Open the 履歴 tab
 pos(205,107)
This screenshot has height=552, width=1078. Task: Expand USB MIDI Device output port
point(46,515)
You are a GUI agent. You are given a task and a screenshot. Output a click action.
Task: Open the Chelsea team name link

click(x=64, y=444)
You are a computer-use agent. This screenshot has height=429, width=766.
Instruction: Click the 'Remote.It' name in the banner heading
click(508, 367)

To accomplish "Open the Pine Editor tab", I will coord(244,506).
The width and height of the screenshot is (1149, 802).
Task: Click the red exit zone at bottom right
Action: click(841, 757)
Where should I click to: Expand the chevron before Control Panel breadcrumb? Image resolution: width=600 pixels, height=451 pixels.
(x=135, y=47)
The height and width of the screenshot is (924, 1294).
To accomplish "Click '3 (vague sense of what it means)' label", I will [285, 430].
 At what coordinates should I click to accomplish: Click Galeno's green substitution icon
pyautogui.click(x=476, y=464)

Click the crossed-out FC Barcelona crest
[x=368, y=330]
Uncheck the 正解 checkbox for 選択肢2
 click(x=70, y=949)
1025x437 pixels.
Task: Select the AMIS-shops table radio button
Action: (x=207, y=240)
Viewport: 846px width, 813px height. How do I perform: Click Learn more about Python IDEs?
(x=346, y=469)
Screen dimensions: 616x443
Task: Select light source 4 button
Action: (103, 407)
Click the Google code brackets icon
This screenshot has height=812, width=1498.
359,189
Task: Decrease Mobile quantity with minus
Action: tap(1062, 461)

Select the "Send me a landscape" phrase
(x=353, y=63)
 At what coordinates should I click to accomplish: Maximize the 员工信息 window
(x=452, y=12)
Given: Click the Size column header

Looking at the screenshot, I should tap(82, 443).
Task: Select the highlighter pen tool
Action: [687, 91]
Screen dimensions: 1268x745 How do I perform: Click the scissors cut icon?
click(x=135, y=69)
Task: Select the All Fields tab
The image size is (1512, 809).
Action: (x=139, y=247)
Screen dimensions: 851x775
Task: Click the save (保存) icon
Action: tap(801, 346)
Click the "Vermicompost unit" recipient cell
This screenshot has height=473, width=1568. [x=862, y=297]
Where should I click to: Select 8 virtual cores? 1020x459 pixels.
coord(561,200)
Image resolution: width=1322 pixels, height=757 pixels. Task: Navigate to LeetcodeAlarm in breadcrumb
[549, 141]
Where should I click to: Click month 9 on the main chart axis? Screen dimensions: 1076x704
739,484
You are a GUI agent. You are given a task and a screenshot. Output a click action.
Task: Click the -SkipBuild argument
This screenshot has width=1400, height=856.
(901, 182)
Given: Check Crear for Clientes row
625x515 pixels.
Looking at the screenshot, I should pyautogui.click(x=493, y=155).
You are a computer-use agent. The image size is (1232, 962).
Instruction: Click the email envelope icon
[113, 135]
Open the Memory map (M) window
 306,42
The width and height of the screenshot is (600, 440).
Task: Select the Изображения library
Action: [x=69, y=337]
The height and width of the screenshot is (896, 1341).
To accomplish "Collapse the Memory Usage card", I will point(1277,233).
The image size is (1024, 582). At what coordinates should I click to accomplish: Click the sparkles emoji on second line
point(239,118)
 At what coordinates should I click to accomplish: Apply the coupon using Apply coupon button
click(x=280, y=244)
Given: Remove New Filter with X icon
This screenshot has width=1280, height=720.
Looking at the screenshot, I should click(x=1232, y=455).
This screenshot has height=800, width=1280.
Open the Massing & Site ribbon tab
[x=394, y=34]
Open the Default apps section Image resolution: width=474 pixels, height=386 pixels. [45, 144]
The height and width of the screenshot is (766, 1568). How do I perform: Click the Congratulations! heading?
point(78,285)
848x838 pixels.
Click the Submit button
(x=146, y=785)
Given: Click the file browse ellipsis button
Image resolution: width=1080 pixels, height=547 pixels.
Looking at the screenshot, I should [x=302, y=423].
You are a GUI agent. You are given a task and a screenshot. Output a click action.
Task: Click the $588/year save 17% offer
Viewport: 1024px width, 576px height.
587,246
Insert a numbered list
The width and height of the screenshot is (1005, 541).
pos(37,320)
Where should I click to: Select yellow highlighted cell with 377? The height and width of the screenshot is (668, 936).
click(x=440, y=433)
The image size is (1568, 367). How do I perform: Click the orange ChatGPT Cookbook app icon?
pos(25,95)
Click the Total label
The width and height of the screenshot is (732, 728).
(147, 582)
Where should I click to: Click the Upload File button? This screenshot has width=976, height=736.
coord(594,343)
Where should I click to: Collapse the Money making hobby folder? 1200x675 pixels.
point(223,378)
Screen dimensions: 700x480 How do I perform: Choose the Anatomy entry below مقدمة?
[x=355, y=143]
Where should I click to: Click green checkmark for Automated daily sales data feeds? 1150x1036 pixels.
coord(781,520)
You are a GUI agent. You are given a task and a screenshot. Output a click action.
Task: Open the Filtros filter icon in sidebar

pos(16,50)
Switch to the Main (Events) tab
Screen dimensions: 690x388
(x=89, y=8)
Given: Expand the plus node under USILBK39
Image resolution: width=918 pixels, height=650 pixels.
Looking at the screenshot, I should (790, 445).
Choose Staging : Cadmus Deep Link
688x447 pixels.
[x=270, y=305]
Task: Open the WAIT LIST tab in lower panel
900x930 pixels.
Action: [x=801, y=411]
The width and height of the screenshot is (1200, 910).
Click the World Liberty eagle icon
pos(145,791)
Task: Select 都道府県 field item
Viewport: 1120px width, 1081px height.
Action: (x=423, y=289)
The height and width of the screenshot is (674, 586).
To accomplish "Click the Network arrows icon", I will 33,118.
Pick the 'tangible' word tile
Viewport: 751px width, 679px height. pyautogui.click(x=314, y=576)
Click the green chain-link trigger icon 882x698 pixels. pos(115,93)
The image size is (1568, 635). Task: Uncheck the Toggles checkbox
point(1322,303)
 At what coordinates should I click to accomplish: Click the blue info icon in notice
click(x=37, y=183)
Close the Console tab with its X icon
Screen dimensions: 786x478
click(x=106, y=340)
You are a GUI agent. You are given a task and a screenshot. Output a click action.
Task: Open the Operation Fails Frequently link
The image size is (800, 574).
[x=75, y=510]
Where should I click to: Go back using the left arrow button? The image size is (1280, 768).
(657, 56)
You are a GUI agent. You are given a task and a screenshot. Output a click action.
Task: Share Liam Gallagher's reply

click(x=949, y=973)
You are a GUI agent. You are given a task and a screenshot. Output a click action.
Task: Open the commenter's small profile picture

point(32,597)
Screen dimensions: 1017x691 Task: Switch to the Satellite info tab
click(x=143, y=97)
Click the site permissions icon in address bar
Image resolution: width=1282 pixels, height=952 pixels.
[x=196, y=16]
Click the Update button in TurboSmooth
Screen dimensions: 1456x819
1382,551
####
• _Exercise directions_
Go line by line through the material above and return each one that includes "label".

• _Expected output_
To accomplish "Click '3 (vague sense of what it means)' label", I will [285, 430].
Click the Total label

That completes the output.